In the second study Lederman and O'Malley (1990) has called into question prior approaches to assessing students' conceptions of the nature of science as well as previous recommendations for improving students' understandings of the nature of science. In their study the researchers asked a sample of 69 students spanning grades 9-12 to complete four open-ended questions intended to assess students' conceptions of the tentative and revisionary nature of science.The questionnaire was administered at the beginning of the school year and as a posttest at the end of the academic year. After students' pre-and posttest responses were categorized as exhibiting absolutist or tentative views, a stratified sample was selected for a follow-up videotaped interview. During the interview, students were asked to clarify their questionnaire responses and provide information concerning the sources of their beliefs and factors causing beliefs to change. Although responses on the questionnaires indicated that students possessed absolutist view of science, the interviews indicated that the students actually were quite clear in their beliefs that scientific knowledge is tentative. Additionally, students did not view laboratory activities or any other science activities as specifically related to their present views of science. The researchers concluded that the use of interviews to assess students' understandings of the nature of science are essential.

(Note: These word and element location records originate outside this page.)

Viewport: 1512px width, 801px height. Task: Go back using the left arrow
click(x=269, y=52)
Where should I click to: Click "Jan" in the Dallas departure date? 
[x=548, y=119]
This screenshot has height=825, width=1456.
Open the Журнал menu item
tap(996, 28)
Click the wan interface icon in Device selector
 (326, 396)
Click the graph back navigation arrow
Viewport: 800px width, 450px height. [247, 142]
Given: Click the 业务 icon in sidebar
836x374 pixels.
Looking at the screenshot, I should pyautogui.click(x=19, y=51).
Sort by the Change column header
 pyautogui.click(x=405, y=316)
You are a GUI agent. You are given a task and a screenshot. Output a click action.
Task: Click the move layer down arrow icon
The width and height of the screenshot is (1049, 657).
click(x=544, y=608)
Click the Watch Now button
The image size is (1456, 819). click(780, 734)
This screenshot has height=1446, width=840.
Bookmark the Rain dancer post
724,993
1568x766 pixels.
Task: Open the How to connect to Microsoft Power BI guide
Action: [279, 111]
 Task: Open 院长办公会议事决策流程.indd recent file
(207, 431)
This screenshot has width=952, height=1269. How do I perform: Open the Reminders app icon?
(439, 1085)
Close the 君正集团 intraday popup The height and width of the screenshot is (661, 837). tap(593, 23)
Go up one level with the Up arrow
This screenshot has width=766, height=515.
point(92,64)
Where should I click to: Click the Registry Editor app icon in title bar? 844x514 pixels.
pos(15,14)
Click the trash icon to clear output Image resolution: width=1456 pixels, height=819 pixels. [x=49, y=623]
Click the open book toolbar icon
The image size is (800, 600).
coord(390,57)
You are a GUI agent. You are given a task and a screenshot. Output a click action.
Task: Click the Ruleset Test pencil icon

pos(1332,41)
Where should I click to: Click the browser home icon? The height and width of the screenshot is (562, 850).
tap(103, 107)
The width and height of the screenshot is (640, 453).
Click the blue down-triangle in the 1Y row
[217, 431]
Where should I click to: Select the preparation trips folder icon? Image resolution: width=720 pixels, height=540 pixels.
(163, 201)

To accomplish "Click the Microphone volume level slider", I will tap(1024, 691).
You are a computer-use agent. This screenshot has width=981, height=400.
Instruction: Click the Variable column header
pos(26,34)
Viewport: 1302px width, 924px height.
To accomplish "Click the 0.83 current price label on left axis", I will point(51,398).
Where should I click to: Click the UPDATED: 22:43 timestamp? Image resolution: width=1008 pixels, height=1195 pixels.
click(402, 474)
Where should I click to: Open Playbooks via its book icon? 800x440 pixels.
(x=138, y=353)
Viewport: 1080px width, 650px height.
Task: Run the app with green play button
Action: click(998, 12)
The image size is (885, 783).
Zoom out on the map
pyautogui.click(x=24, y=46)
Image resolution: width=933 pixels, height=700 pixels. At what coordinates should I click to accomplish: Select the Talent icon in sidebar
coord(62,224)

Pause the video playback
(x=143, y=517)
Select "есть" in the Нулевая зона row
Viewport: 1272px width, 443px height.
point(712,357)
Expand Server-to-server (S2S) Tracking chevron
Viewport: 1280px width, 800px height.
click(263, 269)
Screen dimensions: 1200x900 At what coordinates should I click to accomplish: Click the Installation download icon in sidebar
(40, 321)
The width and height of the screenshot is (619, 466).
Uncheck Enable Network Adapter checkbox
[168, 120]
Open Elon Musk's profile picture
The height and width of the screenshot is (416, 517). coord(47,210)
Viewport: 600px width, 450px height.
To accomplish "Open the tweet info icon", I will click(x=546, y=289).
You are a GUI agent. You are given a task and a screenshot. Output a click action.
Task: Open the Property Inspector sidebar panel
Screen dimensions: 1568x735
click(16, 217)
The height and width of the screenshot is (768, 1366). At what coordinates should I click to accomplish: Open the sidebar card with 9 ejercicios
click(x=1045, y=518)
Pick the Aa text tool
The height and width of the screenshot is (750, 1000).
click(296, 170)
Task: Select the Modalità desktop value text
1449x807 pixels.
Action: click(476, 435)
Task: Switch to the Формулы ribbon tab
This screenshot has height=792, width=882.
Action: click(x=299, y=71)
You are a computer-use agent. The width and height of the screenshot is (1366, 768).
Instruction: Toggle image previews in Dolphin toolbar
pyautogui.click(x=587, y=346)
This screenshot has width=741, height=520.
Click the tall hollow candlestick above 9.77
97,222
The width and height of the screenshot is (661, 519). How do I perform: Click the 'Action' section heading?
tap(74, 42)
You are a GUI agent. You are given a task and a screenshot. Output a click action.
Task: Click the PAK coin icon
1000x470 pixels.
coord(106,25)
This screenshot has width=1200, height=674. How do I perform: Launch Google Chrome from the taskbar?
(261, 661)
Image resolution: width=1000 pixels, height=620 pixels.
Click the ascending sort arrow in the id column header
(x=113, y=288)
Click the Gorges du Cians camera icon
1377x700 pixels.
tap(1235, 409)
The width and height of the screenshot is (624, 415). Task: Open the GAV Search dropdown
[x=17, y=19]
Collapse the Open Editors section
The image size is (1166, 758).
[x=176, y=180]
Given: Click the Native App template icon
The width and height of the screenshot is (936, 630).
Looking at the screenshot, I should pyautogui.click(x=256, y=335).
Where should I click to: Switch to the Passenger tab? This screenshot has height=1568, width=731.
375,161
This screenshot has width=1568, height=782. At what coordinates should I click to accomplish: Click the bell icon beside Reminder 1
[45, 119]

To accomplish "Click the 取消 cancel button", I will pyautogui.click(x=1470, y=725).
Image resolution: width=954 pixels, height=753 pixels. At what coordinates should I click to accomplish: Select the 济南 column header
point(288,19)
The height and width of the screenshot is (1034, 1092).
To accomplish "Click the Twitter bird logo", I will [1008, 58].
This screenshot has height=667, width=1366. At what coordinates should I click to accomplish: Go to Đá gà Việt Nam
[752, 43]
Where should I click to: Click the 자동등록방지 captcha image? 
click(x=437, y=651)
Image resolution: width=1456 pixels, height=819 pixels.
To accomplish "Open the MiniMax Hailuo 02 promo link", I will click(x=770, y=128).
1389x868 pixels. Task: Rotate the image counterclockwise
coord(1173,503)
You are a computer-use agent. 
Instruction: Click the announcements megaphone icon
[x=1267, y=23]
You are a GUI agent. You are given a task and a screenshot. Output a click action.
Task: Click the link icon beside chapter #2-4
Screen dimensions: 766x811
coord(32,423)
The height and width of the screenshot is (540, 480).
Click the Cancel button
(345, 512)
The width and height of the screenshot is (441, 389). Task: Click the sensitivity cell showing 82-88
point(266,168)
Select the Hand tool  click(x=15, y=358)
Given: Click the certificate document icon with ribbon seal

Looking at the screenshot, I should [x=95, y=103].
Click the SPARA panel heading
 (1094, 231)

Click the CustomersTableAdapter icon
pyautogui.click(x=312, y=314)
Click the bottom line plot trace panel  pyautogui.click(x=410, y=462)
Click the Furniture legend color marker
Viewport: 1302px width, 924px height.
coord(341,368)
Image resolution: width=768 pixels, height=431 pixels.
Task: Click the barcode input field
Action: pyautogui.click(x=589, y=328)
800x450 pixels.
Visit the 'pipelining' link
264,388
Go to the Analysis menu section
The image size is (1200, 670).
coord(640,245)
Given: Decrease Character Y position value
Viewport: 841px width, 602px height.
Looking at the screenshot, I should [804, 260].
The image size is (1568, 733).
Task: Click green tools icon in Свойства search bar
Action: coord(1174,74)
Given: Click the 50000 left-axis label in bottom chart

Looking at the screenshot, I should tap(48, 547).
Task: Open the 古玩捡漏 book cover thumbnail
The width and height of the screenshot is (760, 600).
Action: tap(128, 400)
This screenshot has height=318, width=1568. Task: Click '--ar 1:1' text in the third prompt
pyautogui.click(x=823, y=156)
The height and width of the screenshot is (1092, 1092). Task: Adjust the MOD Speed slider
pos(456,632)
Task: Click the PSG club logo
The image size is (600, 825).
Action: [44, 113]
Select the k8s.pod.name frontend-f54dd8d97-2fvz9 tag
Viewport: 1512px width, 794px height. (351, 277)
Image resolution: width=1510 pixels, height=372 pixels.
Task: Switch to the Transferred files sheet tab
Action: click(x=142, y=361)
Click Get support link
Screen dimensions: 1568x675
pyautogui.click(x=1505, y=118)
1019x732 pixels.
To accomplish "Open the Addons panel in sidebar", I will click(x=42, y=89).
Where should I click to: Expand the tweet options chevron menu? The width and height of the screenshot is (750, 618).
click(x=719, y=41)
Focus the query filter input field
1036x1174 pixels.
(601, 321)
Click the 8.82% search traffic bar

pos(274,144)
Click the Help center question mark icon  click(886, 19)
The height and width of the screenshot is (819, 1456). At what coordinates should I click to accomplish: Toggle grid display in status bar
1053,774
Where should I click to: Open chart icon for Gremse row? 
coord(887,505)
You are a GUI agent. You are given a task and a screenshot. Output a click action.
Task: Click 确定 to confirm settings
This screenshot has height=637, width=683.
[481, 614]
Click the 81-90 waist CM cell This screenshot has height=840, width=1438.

In addition, they pointed out the troubles involved when researchers attempt to categorize students' written responses on paper-and-pencil tests. Given that the overwhelming majority of prior research on students' and teachers' conceptions of the nature of science did not involve interviews, the implications about the accuracy of over three decades of data were called into question by the researchers in this study.

As illustrated by these studies, researchers working from a constructivist learning theory perspective emphasized the importance of using qualitative techniques, such as classroom observations and interviews, for gathering data about the students' and teachers' understandings of NOS. These techniques are consistent with constructivist theory in the sense that they try to see the construction of meanings in their actual setting. Thus, a constructivist learning theory perspective appears to have caused researchers to shift their emphasis from quantitative research methods to qualitative research methods for researching the nature of science understandings in American classrooms.